Diskursus Korupsi dan Neoliberalisme
Diskursus korupsi saat ini masih cukup hangat dan menarik untuk diperbincangkan. Korupsi masih menjadi kasus dengan catatan panjang dalan dinamika bangsa yang belum terselesaikan. Fenomena korupsi telah menjadi budaya atau lebih ekstrimnya korupsi menjadi style baru bagi elite dan pejabat tinggi negara. Korupsi telah menjadi wabah yang merebak luas.
Menjamurnya Korupsi, Kolusi, dan Nepotisme (KKN) dipastikan hanya memperlambat pertumbuhan ekonomi Indonesia. Maraknya korupsi di Indonesia, membuat Indonesia tertinggal dari negara-negara ASEAN lain, seperti Vietnam dan Malaysia.
Dari peringkat dunia, Indonesia termasuk Negara 10 besar terkorup. Di tingkat Asia Tenggara kita termasuk Negara terkorup nomor satu. Stigma ini tak pelak melahirkan suara-suara yang keluar secara sporadis tentang prestasi Indonesia sebagai negara terkorup di tingkat Asia Tenggara.
Korupsi masih menjadi budaya yang melekat kuat dalam tubuh para petinggi dan elite politik bangsa. Dalam paparan ICW, terdapat 271 kasus korupsi yang ditangani pada 2019 dengan total 580 tersangka dan jumlah kerugian negara mencapai Rp 8,04 triliun. Adapun kasus korupsi yang dicatat oleh ICW adalah kasus yang disidik oleh KPK, Kejaksaan, dan Kepolisian selama 1 Januari 2019 hingga 31 Desember 2019.

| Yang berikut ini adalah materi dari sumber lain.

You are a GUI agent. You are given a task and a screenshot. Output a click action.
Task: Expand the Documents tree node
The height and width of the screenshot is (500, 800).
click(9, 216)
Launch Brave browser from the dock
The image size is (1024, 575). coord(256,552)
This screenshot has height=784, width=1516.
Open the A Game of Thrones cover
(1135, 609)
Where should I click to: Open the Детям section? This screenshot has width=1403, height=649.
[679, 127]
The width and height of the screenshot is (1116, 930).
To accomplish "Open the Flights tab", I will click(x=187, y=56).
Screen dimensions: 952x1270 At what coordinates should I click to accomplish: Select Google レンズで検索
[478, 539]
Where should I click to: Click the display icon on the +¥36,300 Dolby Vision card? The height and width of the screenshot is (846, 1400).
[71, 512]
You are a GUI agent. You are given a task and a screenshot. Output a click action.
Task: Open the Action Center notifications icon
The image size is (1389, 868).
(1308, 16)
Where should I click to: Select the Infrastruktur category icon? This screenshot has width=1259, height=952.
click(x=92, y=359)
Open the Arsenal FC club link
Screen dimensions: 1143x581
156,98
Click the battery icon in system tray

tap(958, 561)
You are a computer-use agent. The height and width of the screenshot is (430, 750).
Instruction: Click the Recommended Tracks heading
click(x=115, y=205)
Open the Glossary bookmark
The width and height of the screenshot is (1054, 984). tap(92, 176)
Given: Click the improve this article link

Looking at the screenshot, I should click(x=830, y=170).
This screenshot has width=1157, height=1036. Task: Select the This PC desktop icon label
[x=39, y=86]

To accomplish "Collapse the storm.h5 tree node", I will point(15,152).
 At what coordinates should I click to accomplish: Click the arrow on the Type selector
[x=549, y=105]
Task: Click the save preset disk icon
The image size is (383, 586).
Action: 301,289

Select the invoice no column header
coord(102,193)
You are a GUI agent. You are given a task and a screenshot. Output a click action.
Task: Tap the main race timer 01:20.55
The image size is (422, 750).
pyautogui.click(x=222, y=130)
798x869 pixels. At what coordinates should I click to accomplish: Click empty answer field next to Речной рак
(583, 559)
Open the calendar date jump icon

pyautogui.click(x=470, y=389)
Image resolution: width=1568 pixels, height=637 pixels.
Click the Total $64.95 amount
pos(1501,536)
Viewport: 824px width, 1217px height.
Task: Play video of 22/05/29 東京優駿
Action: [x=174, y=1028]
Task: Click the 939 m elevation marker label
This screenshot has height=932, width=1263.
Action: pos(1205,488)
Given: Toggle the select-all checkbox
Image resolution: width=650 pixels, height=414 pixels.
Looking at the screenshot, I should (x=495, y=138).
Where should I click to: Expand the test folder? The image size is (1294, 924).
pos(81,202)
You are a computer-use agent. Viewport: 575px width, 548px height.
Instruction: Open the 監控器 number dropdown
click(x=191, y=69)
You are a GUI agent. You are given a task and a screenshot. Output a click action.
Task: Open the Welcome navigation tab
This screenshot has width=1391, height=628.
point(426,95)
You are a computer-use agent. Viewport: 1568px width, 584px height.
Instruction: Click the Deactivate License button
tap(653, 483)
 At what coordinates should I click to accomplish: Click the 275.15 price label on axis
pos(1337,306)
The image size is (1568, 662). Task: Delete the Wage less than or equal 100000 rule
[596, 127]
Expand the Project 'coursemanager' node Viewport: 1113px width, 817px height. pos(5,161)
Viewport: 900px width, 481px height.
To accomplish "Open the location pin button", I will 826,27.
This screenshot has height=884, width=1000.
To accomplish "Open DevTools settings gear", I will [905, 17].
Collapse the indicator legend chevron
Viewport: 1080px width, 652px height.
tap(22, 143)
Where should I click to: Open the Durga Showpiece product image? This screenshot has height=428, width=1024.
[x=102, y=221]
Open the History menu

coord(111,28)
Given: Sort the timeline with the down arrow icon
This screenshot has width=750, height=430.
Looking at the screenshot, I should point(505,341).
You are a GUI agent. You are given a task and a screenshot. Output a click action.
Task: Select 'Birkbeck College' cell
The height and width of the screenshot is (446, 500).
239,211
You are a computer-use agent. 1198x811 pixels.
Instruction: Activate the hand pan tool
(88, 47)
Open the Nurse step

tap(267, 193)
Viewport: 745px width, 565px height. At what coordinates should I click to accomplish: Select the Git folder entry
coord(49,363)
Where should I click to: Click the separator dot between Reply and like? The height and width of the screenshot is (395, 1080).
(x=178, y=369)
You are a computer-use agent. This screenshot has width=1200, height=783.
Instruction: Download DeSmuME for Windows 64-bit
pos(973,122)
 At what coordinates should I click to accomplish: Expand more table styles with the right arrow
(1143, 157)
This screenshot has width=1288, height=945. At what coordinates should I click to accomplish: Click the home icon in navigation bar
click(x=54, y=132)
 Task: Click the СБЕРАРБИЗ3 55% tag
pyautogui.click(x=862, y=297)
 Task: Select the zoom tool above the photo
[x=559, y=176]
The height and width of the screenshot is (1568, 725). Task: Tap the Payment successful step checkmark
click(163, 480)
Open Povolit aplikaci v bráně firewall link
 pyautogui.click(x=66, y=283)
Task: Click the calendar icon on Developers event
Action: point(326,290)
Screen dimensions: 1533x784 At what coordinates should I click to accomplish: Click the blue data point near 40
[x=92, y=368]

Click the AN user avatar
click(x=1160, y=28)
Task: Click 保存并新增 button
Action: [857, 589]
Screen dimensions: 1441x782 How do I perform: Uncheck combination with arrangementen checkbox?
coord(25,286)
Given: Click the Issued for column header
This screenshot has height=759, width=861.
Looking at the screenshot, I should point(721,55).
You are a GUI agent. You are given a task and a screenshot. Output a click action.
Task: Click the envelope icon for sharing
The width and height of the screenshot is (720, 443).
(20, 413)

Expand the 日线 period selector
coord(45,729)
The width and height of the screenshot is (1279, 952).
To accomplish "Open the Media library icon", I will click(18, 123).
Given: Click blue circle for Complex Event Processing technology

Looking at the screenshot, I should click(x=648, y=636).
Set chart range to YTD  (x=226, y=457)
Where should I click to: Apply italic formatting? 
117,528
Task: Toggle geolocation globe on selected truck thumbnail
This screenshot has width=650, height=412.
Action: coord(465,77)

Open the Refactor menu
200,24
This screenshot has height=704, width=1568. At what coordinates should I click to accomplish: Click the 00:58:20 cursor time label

KPK tercatat menangani 62 kasus dengan 155 tersangka, Kejaksaan menangani 109 kasus dengan 216 tersangka, dan Kepolisian menangani 100 kasus dengan 209 tersangka. Data ICW menunjukkan, kasus korupsi bermodus suap masih dominan dengan junlah kasus sebanyak 51 kasus dan total nilai suap mencapai Rp 169,5 miliar dan nilai pencucian uang mencapai Rp 46 miliar (Kompas.com, 18/02/2020).
Kekuasaan menjadi jalan yang melanggengkan pejabat publik untuk melakukan praktik korup. Orientasi kerakyatan dikesampingkan dan berbalik sejurus ke arah orientasi uang (money oriented). Persoalan ini menjadi tontonan menarik bagi bagi elite lain. Bonum commune diabaikan dan beralih ke bonum privatum. Ini menjadi kegelisahan yang mendalam bagi rakyat banyak.
Korupsi atau rasuah (bahasa Latin: corruptio dari kata kerja corrumpere yang bermakna busuk, rusak, menggoyahkan, memutarbalik, menyogok) adalah tindakan pejabat publik, baik politisi maupun pegawai negeri, serta pihak lain yang terlibat dalam tindakan itu yang secara tidak wajar dan tidak legal menyalahgunakan kepercayaan publik yang dikuasakan kepada mereka untuk mendapatkan keuntungan sepihak. Dalam arti yang luas, korupsi atau korupsi politis adalah penyalahgunaan jabatan resmi untuk keuntungan pribadi.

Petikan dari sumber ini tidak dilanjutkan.